_Brief_
Convert the data starting at the line containing "Expand the Name" and ending at the line containing "point(10,40)" into a JSON list of strings, one per line, skipping blank lines.

_Task data_
* * * * *

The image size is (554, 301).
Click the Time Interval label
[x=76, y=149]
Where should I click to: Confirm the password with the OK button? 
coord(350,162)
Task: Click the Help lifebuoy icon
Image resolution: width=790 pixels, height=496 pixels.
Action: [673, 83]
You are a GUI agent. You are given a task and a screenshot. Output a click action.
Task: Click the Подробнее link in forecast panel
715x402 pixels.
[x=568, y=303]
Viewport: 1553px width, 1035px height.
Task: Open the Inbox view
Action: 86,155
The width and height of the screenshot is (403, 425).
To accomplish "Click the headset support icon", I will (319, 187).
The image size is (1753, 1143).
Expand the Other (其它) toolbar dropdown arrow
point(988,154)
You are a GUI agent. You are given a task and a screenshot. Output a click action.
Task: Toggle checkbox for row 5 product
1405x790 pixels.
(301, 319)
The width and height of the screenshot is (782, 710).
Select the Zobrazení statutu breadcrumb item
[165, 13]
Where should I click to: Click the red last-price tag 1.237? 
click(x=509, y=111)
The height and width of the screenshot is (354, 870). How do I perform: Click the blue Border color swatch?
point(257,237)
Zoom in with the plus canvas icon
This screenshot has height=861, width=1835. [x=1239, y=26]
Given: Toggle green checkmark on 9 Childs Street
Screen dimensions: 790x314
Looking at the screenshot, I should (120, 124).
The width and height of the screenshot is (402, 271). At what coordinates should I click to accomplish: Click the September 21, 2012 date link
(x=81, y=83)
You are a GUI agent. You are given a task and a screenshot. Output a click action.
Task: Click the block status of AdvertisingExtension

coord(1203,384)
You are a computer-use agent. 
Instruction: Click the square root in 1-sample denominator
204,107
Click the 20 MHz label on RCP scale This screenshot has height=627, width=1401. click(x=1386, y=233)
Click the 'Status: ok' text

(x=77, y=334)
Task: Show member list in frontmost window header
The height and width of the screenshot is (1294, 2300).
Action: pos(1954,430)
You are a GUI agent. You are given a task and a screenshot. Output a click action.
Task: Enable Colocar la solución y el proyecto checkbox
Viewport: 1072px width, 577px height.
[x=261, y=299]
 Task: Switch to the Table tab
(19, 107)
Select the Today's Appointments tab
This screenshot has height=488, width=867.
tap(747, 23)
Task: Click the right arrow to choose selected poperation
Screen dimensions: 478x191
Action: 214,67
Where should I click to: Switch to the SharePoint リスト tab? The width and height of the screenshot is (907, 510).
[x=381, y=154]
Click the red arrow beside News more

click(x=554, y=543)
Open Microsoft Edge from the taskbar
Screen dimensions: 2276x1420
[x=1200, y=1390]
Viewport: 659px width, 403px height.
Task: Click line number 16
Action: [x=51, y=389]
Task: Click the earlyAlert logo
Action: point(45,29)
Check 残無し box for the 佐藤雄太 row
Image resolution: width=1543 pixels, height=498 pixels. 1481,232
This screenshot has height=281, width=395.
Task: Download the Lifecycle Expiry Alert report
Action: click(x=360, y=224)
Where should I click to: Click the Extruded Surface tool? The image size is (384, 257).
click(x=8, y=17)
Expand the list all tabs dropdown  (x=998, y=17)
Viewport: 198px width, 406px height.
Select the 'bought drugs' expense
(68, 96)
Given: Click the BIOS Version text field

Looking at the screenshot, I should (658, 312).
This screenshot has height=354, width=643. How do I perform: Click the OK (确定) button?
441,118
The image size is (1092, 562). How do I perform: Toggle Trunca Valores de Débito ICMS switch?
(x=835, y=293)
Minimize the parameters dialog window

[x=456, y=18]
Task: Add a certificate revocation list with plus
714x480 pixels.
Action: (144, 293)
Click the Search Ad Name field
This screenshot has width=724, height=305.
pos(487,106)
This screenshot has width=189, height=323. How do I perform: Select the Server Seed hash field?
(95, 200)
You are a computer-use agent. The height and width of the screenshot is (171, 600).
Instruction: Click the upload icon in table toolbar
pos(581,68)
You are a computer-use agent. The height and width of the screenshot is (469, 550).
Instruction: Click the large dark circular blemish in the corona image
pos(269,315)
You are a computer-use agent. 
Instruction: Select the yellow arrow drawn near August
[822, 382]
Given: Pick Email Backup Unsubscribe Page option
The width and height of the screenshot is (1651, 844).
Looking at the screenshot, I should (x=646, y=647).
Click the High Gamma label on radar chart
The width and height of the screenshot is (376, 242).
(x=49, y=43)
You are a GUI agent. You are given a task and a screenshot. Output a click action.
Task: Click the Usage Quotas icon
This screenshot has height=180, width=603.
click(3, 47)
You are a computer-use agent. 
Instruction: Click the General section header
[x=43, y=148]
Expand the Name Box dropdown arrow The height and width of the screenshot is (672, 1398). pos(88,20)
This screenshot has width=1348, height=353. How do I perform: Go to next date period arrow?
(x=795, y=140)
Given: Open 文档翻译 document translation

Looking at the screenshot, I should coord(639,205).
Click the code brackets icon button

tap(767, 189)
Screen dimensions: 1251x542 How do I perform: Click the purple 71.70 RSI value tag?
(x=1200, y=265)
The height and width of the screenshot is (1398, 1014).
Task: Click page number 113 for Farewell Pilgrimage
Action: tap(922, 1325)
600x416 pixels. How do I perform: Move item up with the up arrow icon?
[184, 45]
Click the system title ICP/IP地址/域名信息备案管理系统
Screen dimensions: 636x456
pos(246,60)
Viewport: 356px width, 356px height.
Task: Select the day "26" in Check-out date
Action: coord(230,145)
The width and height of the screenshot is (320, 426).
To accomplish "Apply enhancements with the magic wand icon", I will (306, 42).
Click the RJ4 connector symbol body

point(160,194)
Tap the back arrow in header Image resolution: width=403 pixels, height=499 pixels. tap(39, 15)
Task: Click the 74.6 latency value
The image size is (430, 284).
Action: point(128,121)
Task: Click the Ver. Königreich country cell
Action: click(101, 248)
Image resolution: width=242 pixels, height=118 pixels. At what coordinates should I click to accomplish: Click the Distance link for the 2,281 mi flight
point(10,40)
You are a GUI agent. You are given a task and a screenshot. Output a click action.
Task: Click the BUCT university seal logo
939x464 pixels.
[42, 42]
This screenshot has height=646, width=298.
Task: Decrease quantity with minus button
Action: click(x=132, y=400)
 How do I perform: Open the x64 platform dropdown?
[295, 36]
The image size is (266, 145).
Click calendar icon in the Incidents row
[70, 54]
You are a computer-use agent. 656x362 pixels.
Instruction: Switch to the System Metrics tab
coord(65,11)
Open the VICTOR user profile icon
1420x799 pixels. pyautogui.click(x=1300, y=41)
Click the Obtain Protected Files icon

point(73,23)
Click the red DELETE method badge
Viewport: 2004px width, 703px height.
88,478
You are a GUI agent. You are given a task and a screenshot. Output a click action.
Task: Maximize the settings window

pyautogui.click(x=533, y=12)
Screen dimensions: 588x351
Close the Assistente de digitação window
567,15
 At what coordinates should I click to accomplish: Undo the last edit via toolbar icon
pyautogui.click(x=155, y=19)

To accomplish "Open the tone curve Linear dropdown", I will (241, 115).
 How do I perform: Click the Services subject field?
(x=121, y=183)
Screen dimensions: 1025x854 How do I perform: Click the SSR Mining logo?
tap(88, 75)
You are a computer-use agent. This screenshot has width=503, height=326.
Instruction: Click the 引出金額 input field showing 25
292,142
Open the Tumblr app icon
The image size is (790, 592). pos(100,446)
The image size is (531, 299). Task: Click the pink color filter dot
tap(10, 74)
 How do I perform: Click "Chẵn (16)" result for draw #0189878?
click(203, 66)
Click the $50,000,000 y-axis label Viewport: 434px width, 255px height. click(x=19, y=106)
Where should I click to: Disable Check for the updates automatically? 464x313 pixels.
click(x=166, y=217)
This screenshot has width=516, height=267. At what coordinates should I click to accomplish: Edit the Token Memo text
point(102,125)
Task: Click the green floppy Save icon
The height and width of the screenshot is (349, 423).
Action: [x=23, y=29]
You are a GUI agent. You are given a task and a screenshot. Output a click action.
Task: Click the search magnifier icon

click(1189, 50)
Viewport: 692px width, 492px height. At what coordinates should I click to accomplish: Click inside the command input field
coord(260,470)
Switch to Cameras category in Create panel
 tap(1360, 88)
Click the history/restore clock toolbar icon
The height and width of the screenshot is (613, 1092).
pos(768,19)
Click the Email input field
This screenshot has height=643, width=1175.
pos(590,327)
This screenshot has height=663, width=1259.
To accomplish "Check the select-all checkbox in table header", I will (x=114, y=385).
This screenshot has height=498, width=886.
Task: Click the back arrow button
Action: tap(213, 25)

* * * * *

_The result_
[
  "Expand the Name Box dropdown arrow The height and width of the screenshot is (672, 1398). pos(88,20)",
  "This screenshot has width=1348, height=353. How do I perform: Go to next date period arrow?",
  "(x=795, y=140)",
  "Given: Open 文档翻译 document translation",
  "Looking at the screenshot, I should coord(639,205).",
  "Click the code brackets icon button",
  "tap(767, 189)",
  "Screen dimensions: 1251x542 How do I perform: Click the purple 71.70 RSI value tag?",
  "(x=1200, y=265)",
  "The height and width of the screenshot is (1398, 1014).",
  "Task: Click page number 113 for Farewell Pilgrimage",
  "Action: tap(922, 1325)",
  "600x416 pixels. How do I perform: Move item up with the up arrow icon?",
  "[184, 45]",
  "Click the system title ICP/IP地址/域名信息备案管理系统",
  "Screen dimensions: 636x456",
  "pos(246,60)",
  "Viewport: 356px width, 356px height.",
  "Task: Select the day \"26\" in Check-out date",
  "Action: coord(230,145)",
  "The width and height of the screenshot is (320, 426).",
  "To accomplish \"Apply enhancements with the magic wand icon\", I will (306, 42).",
  "Click the RJ4 connector symbol body",
  "point(160,194)",
  "Tap the back arrow in header Image resolution: width=403 pixels, height=499 pixels. tap(39, 15)",
  "Task: Click the 74.6 latency value",
  "The image size is (430, 284).",
  "Action: point(128,121)",
  "Task: Click the Ver. Königreich country cell",
  "Action: click(101, 248)",
  "Image resolution: width=242 pixels, height=118 pixels. At what coordinates should I click to accomplish: Click the Distance link for the 2,281 mi flight",
  "point(10,40)"
]